Pentingnya Silaturrahim
Oleh: Prof. Dr. Phil. Sahiron Syamsuddin, M.A.
Wakil Rektor Bidang Administrasi Umum, Perencanaan dan Keuangan UIN Sunan Kalijaga/PWNU D.I. Yogyakarta
Silaturrahim yang merupakan kata serapan dari Bahasa Arab, yakni shilat (menyambung) dan rahim (persaudaraan), memiliki arti upaya seseorang menyambung dan atau melestarikan hubungan persaudaraan dengan orang lain yang merupakan bagian dari keluarga besarnya. Pengertian ini adalah pengertian silaturrahim dalam arti sempit. Secara lebih luas, silaturrahim ini dapat dilakukan juga untuk skala yang lebih luas, yakni relasi baik antarumat manusia, meskipun perbedaan suku, bangsa dan agama.
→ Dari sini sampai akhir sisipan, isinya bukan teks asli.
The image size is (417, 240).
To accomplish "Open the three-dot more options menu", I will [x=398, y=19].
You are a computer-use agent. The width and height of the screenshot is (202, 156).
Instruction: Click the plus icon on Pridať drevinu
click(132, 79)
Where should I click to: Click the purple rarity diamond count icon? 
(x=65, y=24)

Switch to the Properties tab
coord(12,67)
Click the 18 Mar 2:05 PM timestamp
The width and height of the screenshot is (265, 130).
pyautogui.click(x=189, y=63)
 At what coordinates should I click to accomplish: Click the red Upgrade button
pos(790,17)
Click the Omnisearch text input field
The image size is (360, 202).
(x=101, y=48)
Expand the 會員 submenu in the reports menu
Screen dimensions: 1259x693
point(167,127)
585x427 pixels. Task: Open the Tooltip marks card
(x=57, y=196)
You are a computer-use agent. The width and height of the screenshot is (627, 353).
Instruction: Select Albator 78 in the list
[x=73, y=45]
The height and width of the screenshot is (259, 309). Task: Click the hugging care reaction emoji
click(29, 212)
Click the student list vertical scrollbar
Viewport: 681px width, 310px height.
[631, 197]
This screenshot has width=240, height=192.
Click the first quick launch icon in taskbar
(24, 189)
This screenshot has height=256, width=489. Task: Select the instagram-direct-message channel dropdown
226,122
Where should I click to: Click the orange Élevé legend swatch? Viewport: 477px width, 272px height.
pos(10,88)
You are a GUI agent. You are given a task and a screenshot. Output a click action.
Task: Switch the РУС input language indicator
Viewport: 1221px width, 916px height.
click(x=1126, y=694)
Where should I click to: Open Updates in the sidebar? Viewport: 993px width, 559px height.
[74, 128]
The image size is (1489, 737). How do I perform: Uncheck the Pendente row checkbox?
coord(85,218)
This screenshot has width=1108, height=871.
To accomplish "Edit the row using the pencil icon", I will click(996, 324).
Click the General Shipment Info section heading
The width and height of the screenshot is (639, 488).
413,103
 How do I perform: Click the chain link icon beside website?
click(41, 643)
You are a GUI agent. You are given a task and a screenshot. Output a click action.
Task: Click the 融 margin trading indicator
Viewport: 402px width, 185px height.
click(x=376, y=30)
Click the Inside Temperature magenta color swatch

Dalam skala kecil, orang yang paling utama untuk di-silaturrahimi adalah kedua orang tua, khususnya ibu kandung. Dalam sebuah hadis diterangkan bahwa Rasulullah Saw didatangi oleh seseorang, lalu dia bertanya kepadanya: “Wahai Rasulullah, siapakah yang paling berhak untuk diperlakukan secara baik olehku?” Rasulullah menjawab: “Ibumu, ibumu, dan ibumu, lalu bapakmu” (HR al-Bukhari dan Muslim). Mengapa ibu yang lebih ditekankan? Ya, tentunya, karena ibu adalah orang yang paling berjasa dalam kehidupan ini. Dia telah melakukan segala sesuatu yang bisa dilakukan untuk anak-anaknya, khususnya di masa-masa awal kehidupan mereka, mulai dari mengandung, menyusui dan mendidik mereka hingga beranjak menjadi remaja. Pengorbanan ibu tentunya tidak dapat dinilai harganya. Setelah itu, bapak kita harus di-silaturrahimi, karena bapak juga telah berjasa bagi kehidupan anak-anaknya. Anggota keluarga yang lain juga harus dijaga dan diperkuat tali persaudaraannya. Ketika ada di antara mereka terputus tali persaudaraannya karena alasan apapun, maka Rasulullah Saw memerintahkan kita untuk menyambung persaudaraan kembali. Beliau bersabda: “Penyambung silaturrahim (yang sesungguhnya) bukanlah orang yang membalas silaturrahim orang lain, melainkan orang yang apabila hubungan persaudaraannya (dengan yang lain) itu terputus, maka ia menyambungnya kembali.” (Hadis Riwayat al-Bukhari(
Dalam skala besar, silaturrahim perlu dilakukan antarorang dalam satu suku, satu agama dan satu bangsa, bahkan antara sesama umat manusia di seluruh dunia. Persaudaraan sesama suku dapat disebuat dengan ukhuwwah qabiliyyah; persaudaraan dalam satu agama disebut ukhuwwah diniyyah; persaudaraan dalam satu bangsa disebut ukhuwwah sya’biyyah; dan persaudaraan antarumat manusia disebut dengan ukhuwwah insaniyyah/basyariyyah.
Menghapus Dosa
Dalam bergaul dengan sesama, terkadang seseorang melakukan hal-hal dosa terhadap sesama, misalnya mencaci maki, membohongi, melukai, menggunjing, berprasangka buruk dan lain-lain. Dosa-dosa yang berhubungan dengan sesama manusia (huquq al-adami) baru bisa diampuni oleh Allah apabila orang yang dianiaya itu telah memberikan maaf kepada orang yang melakukan dosa tersebut. Nabi Muhammad Saw pernah bersabda:
“Barangsiapa yang melakukan kezaliman/penganiayaan kepada saudaranya, baik itu terhadap kehormatannya atau apapun, maka hendaknya meminta halal (meminta maaf) darinya hari ini juga sebelum datangnya hari dimana tidak ada dinar atau dirham.” (HR al-Bukhari).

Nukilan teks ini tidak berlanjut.